To integrate these, a substitution makes it much easier! Let $u = \ln x$, then $du = \frac{1}{x} dx$.
For $u_1$:
$u_1 = \int -\frac{(\ln x)^{k+1}}{x} dx = -\int u^{k+1} du = -\frac{u^{k+2}}{k+2}$ (This works as long as $k+2 \neq 0$)
So, $u_1 = -\frac{(\ln x)^{k+2}}{k+2}$.

For $u_2$:
$u_2 = \int \frac{(\ln x)^k}{x} dx = \int u^k du = \frac{u^{k+1}}{k+1}$ (This works as long as $k+1 \neq 0$)
So, $u_2 = \frac{(\ln x)^{k+1}}{k+1}$.

Finally, the particular solution $y_p$ is given by $y_p = u_1 y_1 + u_2 y_2$:
$y_p = \left(-\frac{(\ln x)^{k+2}}{k+2}\right) x^m + \left(\frac{(\ln x)^{k+1}}{k+1}\right) (x^m \ln x)$
We can factor out $x^m$ and combine the $\ln x$ terms:
$y_p = x^m \left( -\frac{(\ln x)^{k+2}}{k+2} + \frac{(\ln x)^{k+2}}{k+1} \right)$
$y_p = x^m (\ln x)^{k+2} \left( \frac{-1}{k+2} + \frac{1}{k+1} \right)$
To combine the fractions, we find a common denominator:
$y_p = x^m (\ln x)^{k+2} \left( \frac{-(k+1) + (k+2)}{(k+1)(k+2)} \right)$
$y_p = x^m (\ln x)^{k+2} \left( \frac{1}{(k+1)(k+2)} \right)$
This particular solution is valid when $k \neq -1$ and $k \neq -2$.

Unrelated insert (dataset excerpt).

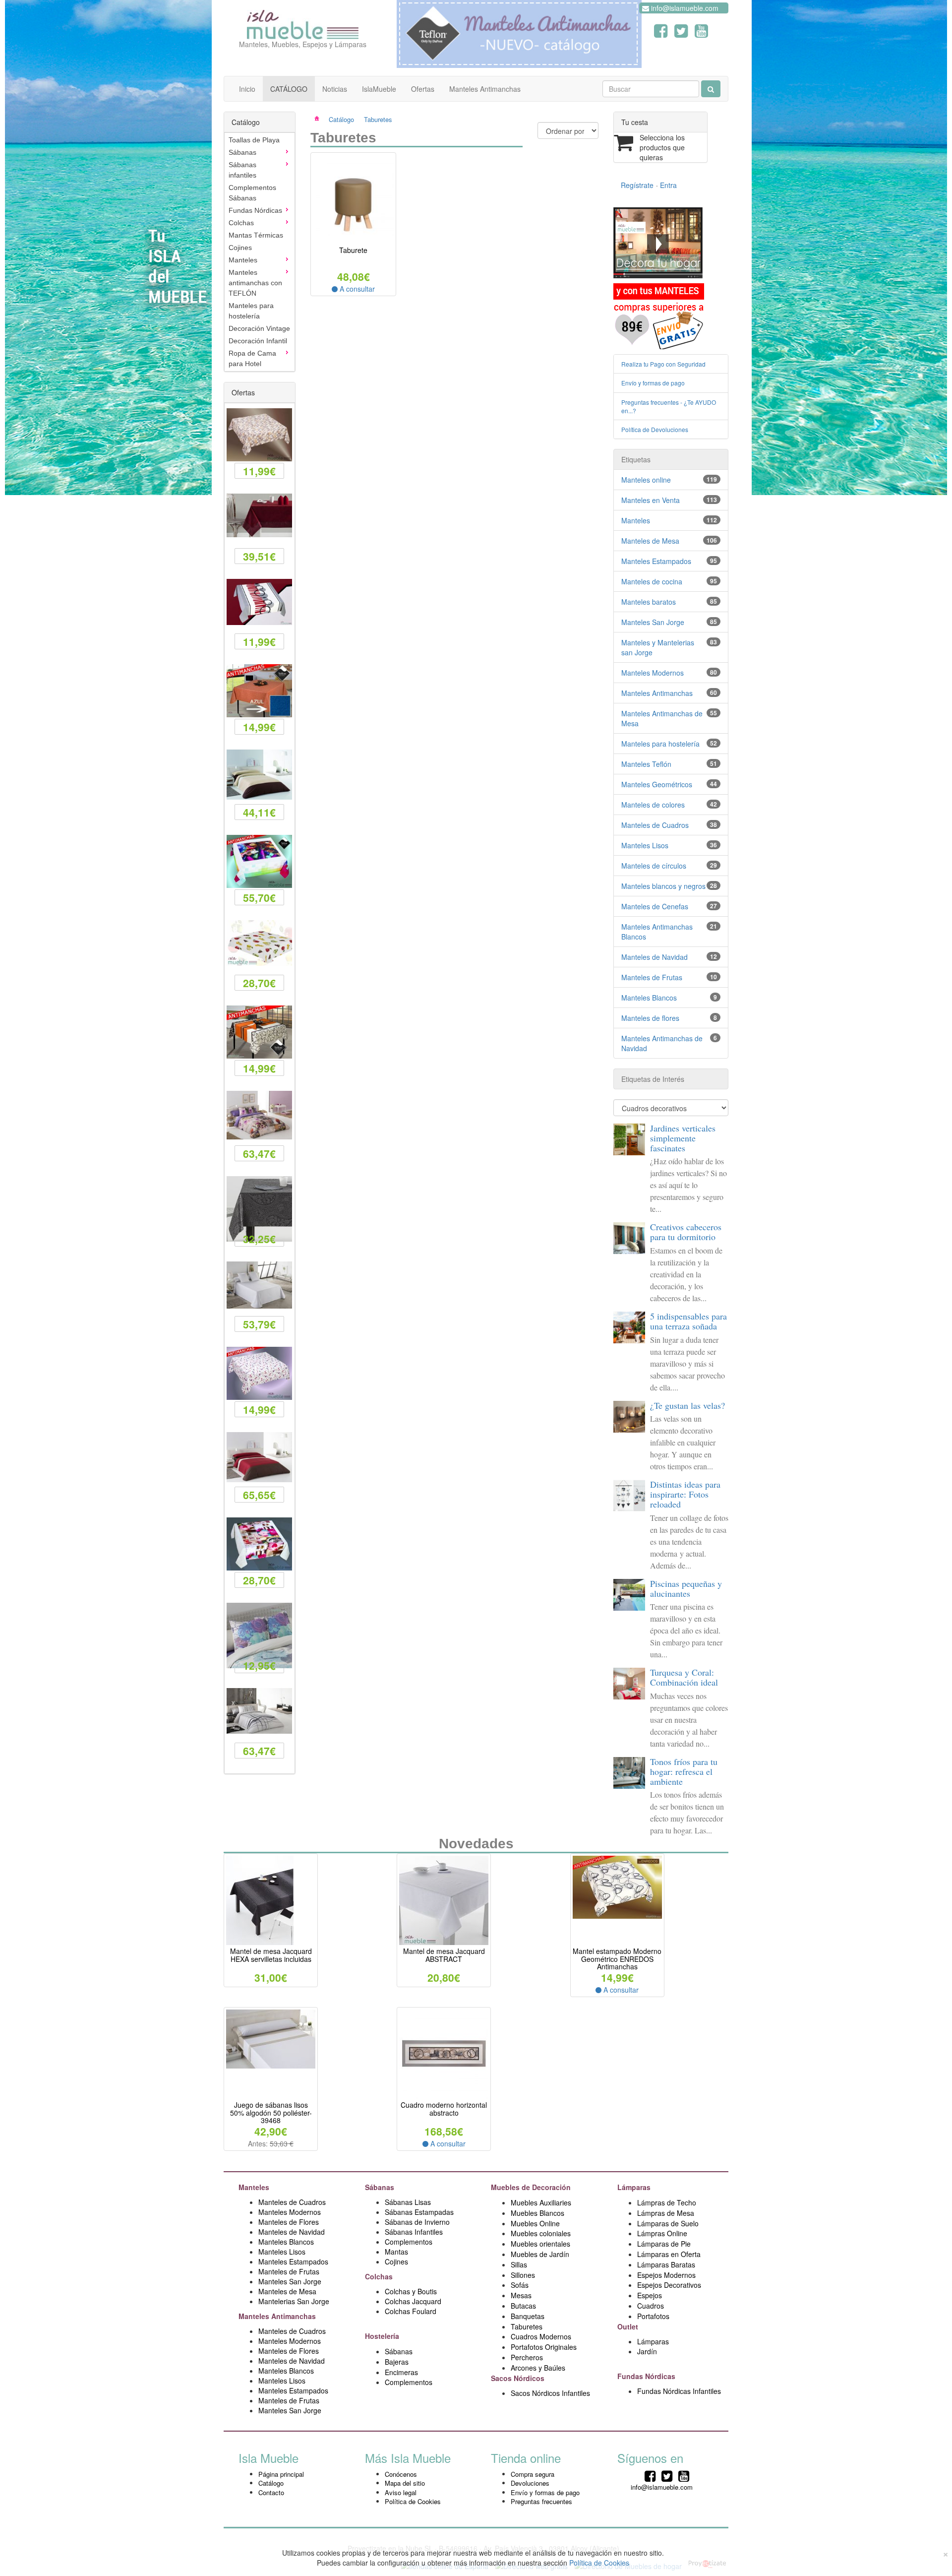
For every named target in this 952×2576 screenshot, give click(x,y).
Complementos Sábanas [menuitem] (252, 193)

**Step 3: Combine Homogeneous and Particular Solutions**
The complete general solution is the sum of the homogeneous solution and the particular solution: $y = y_h + y_p$.
$y = c_1 x^m + c_2 x^m \ln x + \frac{x^m (\ln x)^{k+2}}{(k+1)(k+2)}$

And that's how we solve it!

Alternative answer

Answer: Oopsie! This looks like a super grown-up math puzzle, way past what I've learned in school right now! My teacher is still teaching me about adding, subtracting, multiplying, and sometimes even dividing big numbers. This problem has lots of letters and 'y prime' things, which I haven't seen yet! I think this needs some very advanced math tools that I haven't gotten to learn about yet. So, I can't solve this one for you today. Maybe when I'm a super-duper math whiz with a doctorate! Explain
This is a question about advanced differential equations . The solving step is:

Well, first off, I looked at the problem and saw all these "y''" and "y'" and "ln x" symbols. My math class is all about numbers and simple shapes right now. We learn to count, add, subtract, multiply, and divide. Sometimes we even draw pictures to figure things out! But this problem uses fancy math words like "differential equation" and needs "standard form" which I don't know anything about. The instructions said I shouldn't use "hard methods like algebra or equations" if I haven't learned them, and these are definitely beyond my current school lessons. So, I can't use my fun tools like drawing or counting to figure this one out. It's too big a puzzle for a little math whiz like me right now!